The director of BMO Capital Markets fears a deep recession due to rate hikes

Two of Canada’s top investment bankers have expressed concern that rising interest rates that have already driven asset values ​​from stocks to cryptocurrencies could plunge the global economy into a recession.

Dan Barclay, executive director of capital markets at the Bank of Montreal, said interest rate hikes by central banks around the world may not stop recent increases in consumer prices because they are rooted in entanglements. of the supply chain following the pandemic and Russia’s invasion of Ukraine. . But they could still hit economic growth.

“Hopefully it will have a good correction, we’ll get some of the froth out of a lot of markets and have a nice soft landing,” he said at the Bloomberg Canada Capital Markets Forum in Toronto. “That would be my story of hope. My fear story is that they raise rates very, very strongly, they can’t fix demand, because it’s a supply problem and not a demand problem, and we’ll have a very deep recession.”

Central banks around the world are embarking on an unusually aggressive campaign of interest rate hikes (both the US Federal Reserve and the Bank of Canada raised rates by 50 basis points recently, double their normal rhythm) to try to reduce inflation -maximum of the decade.

That rapid rise in borrowing costs has already sent US stocks down 18 percent from this year’s high, while bond-to-Bitcoin assets have also strayed.

The S&P 500’s latest move lower has all but discounted the risks of a recession developing in the next year, according to Bloomberg Intelligence’s fair value model. The benchmark stock index would only need to fall another 4.4 percent to reach 3,760, which is the level at which investors are pricing in a US economic downturn, BI data shows.
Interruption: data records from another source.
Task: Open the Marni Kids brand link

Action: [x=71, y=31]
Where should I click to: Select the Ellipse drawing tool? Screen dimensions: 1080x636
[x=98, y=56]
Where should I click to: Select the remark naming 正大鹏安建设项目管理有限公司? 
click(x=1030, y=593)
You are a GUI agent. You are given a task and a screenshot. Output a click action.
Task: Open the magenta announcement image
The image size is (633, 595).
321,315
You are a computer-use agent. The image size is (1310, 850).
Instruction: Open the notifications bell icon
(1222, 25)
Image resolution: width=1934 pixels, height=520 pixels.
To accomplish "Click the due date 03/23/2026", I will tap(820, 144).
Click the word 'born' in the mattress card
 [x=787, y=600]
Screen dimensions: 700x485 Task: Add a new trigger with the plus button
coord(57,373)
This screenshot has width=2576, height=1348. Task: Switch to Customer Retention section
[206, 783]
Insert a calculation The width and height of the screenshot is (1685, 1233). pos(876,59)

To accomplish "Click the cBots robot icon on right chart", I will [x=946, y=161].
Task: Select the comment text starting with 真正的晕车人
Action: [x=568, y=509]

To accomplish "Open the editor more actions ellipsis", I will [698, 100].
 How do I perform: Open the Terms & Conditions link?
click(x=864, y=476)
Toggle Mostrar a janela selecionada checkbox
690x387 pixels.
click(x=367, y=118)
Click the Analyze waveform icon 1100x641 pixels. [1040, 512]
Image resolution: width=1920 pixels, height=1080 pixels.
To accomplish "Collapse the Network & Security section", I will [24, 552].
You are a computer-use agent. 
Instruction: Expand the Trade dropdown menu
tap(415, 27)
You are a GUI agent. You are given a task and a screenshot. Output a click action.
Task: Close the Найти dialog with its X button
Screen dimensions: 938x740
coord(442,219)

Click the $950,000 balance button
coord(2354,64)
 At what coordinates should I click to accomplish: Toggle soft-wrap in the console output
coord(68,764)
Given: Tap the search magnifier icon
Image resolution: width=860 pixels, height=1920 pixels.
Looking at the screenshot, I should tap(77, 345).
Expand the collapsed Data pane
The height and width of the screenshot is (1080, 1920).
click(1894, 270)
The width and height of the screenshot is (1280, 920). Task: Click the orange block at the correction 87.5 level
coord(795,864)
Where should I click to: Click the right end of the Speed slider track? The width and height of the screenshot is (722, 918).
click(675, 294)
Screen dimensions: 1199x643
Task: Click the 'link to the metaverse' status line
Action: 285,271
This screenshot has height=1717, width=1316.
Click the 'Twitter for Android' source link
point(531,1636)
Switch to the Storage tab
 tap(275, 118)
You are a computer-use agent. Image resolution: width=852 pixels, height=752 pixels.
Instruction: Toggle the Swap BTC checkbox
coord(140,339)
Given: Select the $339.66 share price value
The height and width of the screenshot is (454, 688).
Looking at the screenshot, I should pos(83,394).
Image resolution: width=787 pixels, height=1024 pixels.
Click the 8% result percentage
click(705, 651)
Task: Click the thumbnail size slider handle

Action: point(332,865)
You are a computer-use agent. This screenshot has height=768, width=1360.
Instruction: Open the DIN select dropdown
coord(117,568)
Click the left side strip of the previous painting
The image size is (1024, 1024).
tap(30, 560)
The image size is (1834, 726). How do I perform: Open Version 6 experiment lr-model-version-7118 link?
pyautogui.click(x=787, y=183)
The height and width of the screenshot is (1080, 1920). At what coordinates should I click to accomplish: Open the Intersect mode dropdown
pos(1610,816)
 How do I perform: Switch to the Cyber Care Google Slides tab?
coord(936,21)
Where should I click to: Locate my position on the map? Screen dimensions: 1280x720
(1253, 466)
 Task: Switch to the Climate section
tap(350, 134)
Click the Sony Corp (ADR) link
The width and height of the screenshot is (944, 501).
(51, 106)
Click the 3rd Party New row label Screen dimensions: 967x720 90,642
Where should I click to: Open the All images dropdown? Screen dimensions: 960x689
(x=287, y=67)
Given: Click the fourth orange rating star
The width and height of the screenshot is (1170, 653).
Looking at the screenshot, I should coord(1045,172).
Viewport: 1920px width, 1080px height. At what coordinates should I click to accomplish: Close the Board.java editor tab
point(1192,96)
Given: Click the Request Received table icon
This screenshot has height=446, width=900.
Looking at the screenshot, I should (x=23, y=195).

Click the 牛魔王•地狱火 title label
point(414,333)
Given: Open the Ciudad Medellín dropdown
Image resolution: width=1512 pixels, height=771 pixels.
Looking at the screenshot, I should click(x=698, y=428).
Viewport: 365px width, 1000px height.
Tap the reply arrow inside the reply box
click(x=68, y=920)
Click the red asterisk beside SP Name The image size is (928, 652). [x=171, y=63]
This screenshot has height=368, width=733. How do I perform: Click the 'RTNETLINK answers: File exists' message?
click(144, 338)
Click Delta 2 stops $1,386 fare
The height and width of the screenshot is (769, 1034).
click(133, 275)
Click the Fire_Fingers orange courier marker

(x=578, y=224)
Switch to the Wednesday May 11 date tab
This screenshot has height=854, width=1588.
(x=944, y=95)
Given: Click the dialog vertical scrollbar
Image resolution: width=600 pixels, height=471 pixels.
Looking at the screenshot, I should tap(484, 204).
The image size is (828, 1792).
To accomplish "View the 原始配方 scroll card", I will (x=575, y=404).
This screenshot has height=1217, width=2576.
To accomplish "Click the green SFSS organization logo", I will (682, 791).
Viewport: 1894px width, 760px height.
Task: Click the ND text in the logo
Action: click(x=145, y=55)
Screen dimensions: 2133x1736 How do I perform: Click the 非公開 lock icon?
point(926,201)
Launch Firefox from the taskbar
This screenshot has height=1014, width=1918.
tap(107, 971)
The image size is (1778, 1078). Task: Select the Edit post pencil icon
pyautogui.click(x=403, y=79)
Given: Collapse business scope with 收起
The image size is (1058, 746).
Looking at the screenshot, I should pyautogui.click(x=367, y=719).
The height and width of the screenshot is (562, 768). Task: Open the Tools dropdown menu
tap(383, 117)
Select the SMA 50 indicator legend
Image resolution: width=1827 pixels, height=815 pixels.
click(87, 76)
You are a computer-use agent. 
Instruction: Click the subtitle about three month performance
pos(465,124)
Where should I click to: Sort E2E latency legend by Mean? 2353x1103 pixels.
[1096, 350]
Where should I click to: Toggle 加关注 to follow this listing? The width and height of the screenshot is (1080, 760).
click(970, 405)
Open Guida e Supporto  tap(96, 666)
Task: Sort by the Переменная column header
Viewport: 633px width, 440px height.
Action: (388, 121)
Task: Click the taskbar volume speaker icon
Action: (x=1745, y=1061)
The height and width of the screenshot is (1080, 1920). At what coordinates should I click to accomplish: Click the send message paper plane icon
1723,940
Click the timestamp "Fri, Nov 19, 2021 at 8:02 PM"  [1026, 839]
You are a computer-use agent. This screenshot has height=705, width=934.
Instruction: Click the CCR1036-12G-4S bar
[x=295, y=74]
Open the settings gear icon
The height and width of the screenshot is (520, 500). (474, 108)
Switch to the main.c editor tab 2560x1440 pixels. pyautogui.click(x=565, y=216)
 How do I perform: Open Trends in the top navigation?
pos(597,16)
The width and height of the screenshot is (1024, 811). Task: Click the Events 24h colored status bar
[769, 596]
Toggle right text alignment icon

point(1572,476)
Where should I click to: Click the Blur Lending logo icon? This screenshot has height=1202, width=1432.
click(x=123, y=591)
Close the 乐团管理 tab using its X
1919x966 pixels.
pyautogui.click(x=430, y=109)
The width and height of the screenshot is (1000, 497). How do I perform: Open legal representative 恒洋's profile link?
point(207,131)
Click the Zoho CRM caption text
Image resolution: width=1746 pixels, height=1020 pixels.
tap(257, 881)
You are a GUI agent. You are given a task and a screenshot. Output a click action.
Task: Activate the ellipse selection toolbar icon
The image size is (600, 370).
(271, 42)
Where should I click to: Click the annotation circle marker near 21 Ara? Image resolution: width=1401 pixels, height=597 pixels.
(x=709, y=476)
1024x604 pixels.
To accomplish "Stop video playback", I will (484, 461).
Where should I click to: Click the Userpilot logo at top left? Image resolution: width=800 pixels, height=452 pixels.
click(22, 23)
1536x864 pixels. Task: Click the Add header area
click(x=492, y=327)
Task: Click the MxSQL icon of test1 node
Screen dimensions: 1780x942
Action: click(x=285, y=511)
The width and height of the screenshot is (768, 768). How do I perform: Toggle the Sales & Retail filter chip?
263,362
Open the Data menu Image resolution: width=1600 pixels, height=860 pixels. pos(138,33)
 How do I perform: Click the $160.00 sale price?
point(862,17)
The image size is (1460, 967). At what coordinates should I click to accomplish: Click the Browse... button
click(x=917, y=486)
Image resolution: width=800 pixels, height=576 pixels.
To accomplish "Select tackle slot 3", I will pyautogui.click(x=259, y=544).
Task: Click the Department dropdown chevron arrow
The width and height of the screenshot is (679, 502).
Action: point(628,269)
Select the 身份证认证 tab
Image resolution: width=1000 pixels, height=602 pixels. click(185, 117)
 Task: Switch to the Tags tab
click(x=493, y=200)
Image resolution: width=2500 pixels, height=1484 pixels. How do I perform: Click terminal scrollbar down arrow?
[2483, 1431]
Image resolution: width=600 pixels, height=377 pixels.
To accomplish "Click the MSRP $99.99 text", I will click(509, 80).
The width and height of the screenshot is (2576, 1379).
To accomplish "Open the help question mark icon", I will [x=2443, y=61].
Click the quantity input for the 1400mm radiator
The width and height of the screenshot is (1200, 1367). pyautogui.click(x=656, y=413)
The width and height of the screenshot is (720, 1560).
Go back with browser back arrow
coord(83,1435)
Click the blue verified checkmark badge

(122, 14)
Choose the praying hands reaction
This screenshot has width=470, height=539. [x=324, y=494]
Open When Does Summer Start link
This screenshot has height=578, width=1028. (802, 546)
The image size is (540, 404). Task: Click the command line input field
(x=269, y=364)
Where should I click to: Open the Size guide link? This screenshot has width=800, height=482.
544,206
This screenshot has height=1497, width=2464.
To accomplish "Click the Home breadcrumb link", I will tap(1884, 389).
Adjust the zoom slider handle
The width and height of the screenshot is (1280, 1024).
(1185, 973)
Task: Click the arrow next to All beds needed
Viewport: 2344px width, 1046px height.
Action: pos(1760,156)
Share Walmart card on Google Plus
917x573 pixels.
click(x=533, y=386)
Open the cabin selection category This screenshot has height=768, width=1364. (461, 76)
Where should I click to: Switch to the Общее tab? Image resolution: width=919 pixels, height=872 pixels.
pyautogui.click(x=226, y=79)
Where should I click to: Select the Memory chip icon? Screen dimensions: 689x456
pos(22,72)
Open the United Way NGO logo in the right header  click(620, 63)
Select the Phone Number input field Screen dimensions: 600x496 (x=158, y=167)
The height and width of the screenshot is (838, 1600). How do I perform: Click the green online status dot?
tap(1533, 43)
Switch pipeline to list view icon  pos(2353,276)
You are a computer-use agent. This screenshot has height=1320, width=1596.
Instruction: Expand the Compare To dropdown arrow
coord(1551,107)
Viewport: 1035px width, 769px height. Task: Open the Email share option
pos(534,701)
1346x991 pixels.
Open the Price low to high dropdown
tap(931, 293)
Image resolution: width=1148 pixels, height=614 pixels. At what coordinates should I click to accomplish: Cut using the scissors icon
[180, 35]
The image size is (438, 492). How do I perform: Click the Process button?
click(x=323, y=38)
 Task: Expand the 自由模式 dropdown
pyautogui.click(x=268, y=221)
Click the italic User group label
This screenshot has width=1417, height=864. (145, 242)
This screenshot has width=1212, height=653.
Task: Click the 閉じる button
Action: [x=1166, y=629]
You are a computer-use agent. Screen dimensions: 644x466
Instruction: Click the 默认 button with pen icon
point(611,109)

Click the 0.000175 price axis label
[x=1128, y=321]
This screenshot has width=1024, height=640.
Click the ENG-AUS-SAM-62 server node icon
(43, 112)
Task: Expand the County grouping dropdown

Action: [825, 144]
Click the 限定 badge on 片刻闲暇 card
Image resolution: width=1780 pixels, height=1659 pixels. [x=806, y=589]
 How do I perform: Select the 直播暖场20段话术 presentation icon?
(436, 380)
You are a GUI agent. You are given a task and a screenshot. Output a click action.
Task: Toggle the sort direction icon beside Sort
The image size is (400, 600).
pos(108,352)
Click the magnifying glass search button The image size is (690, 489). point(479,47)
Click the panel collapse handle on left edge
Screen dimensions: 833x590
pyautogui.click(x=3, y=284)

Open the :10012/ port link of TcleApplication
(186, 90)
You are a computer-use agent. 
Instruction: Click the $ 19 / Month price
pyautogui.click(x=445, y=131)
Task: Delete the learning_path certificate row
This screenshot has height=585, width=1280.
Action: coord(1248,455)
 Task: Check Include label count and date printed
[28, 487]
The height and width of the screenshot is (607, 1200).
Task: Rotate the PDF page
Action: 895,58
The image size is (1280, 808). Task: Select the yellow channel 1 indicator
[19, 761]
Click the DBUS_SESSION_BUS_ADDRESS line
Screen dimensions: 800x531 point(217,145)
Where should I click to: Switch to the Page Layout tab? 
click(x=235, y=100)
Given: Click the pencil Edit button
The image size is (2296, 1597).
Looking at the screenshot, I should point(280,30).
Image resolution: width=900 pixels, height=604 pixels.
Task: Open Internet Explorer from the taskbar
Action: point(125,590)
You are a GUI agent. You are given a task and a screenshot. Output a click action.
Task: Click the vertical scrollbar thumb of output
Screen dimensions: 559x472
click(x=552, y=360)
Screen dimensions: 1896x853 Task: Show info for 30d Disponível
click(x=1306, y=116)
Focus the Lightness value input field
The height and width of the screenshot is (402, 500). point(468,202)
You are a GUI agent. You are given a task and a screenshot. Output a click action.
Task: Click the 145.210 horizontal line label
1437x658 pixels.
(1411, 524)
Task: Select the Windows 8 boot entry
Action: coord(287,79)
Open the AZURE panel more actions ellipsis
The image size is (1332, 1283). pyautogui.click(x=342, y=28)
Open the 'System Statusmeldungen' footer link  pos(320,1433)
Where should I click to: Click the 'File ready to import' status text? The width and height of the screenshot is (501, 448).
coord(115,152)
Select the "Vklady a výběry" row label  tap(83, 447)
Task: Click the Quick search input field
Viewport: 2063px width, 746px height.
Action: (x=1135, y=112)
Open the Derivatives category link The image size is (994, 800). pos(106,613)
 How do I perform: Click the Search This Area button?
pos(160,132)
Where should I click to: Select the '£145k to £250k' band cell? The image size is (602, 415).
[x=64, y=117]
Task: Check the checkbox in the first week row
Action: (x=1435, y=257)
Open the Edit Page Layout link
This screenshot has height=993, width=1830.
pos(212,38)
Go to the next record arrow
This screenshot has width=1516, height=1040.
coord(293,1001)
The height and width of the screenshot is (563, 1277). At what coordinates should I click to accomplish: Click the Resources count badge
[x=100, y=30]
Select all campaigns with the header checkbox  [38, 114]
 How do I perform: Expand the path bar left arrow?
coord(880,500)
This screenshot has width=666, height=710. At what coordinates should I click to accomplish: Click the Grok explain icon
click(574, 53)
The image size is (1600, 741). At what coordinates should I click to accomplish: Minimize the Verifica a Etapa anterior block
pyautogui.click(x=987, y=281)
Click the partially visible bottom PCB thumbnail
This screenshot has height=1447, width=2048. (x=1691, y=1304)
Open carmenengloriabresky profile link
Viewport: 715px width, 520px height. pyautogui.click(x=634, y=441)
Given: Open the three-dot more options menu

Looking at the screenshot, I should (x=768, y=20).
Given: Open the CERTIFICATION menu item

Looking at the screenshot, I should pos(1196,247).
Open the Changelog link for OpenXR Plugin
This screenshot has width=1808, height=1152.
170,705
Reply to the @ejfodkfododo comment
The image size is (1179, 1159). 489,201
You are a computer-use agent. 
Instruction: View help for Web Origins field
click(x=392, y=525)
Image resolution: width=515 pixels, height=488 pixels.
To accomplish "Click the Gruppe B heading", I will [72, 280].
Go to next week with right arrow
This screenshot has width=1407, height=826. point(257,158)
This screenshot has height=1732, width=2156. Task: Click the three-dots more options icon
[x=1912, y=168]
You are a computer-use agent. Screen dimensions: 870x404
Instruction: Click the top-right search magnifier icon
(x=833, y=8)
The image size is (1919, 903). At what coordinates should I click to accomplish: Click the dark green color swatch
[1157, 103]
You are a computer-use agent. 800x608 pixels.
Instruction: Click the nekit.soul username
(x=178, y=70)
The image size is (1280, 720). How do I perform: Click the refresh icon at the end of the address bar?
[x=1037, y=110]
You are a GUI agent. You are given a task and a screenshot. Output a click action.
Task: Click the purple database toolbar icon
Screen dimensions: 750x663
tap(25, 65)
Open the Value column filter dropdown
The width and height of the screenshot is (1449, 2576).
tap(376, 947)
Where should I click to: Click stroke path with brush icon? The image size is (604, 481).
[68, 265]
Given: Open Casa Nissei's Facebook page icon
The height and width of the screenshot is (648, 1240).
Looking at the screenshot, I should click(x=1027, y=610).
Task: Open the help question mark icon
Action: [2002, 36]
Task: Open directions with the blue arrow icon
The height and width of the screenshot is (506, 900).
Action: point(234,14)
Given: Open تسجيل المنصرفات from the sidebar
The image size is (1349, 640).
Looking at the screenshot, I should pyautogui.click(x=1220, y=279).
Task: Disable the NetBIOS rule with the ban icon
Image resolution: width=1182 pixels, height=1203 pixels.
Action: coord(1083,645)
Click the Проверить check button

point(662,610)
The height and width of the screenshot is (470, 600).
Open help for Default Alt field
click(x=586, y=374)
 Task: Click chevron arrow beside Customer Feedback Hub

Roman Dubczak, managing director and head of global investment banking at the Canadian Imperial Bank of Commerce, added that central bankers’ job is made even harder because they are undoing the bond-buying programs they put in place to drive down market borrowing rates. during times of crisis, at the same time that rates are rising.

“You have to land two planes on a postage stamp, not one,” he said, speaking at the same Bloomberg event. “So you’re seeing the market activity being what it is. It’s just that a lot of precision is required right now.”